Instructions to follow -
Could you reproduce, from the records below, everything from the line with "Task: Select the Cotas... command icon" down to the line with "Open the Repostería", keeping both of those lines and changing nothing?

-=-=-=-=-

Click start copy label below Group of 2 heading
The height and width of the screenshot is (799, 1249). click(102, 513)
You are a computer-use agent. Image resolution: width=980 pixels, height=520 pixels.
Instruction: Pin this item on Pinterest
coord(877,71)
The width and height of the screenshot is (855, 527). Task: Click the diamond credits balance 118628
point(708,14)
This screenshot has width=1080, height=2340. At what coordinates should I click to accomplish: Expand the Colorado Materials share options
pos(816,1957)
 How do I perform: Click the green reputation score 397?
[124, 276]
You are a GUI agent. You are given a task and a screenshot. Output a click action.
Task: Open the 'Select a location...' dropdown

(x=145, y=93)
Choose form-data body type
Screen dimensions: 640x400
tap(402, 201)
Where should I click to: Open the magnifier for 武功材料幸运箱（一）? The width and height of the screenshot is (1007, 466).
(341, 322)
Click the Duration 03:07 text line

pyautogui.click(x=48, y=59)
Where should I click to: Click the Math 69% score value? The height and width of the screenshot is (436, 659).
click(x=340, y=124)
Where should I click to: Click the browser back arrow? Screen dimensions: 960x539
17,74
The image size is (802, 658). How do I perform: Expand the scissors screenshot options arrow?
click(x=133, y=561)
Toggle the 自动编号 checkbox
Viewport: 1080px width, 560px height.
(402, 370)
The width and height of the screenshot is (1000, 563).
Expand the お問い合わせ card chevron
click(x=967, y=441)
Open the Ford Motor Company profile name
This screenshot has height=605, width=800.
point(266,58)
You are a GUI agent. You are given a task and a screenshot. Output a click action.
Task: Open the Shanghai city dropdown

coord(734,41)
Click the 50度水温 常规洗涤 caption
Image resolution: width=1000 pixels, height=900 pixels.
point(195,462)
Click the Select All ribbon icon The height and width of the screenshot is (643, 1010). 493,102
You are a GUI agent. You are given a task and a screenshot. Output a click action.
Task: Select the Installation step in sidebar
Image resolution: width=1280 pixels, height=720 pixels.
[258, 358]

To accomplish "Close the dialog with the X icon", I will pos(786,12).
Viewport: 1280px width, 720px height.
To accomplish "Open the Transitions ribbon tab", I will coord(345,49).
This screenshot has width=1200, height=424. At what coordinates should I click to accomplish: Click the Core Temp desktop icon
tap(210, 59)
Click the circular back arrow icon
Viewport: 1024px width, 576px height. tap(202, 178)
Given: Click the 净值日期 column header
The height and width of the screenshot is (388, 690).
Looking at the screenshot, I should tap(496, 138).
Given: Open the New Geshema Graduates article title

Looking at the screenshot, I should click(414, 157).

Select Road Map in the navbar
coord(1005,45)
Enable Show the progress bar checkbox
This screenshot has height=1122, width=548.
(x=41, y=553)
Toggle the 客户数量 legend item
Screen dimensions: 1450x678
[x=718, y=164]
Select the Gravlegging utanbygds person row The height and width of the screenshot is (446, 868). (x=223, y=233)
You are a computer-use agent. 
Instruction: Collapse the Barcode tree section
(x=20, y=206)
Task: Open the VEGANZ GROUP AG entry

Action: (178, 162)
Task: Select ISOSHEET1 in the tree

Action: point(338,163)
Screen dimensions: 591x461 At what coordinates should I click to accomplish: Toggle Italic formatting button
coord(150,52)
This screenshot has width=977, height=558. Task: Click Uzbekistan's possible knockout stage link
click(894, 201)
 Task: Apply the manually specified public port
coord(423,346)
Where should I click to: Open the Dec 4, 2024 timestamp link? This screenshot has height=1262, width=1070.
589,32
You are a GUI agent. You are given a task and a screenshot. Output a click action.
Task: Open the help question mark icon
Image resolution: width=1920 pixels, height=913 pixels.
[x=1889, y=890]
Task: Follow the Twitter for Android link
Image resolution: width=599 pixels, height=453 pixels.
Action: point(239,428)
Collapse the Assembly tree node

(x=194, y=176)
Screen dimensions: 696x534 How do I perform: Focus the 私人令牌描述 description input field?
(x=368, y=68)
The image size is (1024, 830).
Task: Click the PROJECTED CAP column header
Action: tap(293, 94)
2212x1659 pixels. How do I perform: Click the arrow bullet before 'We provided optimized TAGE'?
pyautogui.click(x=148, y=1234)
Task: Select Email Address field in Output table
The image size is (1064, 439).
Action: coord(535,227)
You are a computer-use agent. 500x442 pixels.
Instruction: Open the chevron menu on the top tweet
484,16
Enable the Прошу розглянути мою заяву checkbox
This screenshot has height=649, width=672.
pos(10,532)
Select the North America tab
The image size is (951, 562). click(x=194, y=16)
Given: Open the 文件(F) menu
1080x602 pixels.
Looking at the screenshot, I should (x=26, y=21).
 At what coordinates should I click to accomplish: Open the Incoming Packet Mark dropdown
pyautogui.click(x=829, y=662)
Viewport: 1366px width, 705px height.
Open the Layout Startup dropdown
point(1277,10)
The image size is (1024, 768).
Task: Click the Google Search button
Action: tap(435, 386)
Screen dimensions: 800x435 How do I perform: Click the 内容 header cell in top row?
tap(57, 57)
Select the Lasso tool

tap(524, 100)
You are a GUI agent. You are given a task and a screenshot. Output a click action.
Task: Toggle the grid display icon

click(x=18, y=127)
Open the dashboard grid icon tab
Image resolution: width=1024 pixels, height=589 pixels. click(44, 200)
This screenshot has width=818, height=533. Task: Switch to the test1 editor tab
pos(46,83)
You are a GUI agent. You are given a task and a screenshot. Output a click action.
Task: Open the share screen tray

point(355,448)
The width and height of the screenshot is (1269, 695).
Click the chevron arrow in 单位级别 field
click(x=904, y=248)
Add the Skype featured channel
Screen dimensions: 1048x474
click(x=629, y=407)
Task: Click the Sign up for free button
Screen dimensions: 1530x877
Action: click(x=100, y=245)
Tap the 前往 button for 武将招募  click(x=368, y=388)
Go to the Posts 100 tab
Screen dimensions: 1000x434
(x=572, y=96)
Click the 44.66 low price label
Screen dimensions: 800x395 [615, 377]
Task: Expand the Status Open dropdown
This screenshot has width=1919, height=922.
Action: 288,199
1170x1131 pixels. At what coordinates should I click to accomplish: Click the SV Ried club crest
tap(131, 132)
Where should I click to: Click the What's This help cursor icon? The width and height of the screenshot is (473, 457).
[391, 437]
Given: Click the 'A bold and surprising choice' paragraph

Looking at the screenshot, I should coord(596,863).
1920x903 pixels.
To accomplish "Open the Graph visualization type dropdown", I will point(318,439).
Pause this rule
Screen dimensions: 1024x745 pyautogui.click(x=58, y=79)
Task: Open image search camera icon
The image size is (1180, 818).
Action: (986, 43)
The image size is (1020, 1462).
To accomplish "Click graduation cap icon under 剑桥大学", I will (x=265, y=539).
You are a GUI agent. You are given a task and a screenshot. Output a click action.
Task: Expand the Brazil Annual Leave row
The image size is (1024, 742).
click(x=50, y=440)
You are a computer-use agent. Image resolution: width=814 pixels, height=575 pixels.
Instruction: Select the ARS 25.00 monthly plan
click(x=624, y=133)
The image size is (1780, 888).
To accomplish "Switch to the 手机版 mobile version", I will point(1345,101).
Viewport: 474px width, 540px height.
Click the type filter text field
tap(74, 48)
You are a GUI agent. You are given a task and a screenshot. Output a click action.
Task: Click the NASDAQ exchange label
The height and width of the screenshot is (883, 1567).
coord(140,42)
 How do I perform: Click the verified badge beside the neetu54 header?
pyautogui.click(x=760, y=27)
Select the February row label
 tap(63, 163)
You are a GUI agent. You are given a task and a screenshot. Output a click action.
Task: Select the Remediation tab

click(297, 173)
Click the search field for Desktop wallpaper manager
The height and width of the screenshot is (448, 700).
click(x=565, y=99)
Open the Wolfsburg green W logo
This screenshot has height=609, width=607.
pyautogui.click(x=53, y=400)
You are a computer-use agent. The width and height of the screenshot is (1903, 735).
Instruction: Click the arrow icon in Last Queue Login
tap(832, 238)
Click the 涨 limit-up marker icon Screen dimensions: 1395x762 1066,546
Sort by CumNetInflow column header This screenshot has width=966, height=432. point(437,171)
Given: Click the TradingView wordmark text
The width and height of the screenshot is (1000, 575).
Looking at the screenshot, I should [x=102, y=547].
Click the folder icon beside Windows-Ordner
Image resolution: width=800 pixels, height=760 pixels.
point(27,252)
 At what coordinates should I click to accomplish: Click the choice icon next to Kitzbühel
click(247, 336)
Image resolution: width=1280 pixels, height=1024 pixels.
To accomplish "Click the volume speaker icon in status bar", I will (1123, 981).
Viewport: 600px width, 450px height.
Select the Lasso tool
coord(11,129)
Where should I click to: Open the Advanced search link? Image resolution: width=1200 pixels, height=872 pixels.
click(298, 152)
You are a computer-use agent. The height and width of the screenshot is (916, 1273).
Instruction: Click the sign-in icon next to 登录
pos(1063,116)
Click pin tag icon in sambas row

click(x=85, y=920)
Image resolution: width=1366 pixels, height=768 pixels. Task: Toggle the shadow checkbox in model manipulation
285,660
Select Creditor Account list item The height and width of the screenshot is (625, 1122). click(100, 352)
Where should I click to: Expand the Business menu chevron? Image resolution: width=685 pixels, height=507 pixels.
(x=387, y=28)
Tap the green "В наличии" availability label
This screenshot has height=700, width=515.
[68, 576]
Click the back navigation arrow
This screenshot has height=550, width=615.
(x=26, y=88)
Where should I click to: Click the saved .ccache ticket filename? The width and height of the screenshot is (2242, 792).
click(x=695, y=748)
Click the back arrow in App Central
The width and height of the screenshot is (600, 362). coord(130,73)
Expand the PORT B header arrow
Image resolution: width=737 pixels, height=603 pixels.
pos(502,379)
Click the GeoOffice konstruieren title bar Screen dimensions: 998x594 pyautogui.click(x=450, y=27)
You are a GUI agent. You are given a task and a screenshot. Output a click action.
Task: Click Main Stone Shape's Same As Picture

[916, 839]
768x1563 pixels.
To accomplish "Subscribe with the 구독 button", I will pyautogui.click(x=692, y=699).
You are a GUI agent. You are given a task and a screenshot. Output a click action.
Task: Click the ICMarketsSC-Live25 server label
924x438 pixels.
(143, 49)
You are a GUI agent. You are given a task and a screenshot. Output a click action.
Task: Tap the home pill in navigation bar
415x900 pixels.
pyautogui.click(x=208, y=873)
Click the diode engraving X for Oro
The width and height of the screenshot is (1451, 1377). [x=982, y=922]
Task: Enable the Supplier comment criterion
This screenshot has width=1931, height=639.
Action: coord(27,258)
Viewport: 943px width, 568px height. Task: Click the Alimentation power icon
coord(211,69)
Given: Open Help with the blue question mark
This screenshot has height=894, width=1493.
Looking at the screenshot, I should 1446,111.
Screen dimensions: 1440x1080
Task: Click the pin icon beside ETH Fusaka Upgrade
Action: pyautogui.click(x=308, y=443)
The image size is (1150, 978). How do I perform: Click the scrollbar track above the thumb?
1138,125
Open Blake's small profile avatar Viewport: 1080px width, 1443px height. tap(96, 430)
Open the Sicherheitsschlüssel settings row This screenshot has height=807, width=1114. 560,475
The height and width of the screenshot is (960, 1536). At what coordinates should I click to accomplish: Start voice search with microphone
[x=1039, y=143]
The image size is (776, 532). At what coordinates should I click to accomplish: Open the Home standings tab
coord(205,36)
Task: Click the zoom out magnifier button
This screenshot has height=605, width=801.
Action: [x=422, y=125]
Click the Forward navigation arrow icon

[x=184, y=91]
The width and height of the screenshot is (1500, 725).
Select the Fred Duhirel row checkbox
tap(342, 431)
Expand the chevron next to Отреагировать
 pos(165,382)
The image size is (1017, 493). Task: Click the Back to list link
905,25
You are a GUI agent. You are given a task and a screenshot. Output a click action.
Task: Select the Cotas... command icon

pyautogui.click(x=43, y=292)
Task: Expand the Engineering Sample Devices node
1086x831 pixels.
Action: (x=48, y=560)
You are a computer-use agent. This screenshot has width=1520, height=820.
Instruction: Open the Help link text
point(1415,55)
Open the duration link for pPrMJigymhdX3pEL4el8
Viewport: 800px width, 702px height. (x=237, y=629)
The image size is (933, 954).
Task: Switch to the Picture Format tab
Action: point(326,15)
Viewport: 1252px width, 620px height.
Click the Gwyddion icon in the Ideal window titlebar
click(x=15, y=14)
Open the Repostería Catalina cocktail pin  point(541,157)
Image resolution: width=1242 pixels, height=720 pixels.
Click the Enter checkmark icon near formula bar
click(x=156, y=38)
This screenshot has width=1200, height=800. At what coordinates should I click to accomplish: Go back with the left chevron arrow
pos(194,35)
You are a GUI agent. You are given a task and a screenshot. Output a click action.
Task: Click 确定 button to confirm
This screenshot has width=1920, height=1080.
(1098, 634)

-=-=-=-=-

Output below -
Task: Select the Cotas... command icon

pyautogui.click(x=43, y=292)
Task: Expand the Engineering Sample Devices node
1086x831 pixels.
Action: (x=48, y=560)
You are a computer-use agent. This screenshot has width=1520, height=820.
Instruction: Open the Help link text
point(1415,55)
Open the duration link for pPrMJigymhdX3pEL4el8
Viewport: 800px width, 702px height. (x=237, y=629)
The image size is (933, 954).
Task: Switch to the Picture Format tab
Action: point(326,15)
Viewport: 1252px width, 620px height.
Click the Gwyddion icon in the Ideal window titlebar
click(x=15, y=14)
Open the Repostería Catalina cocktail pin  point(541,157)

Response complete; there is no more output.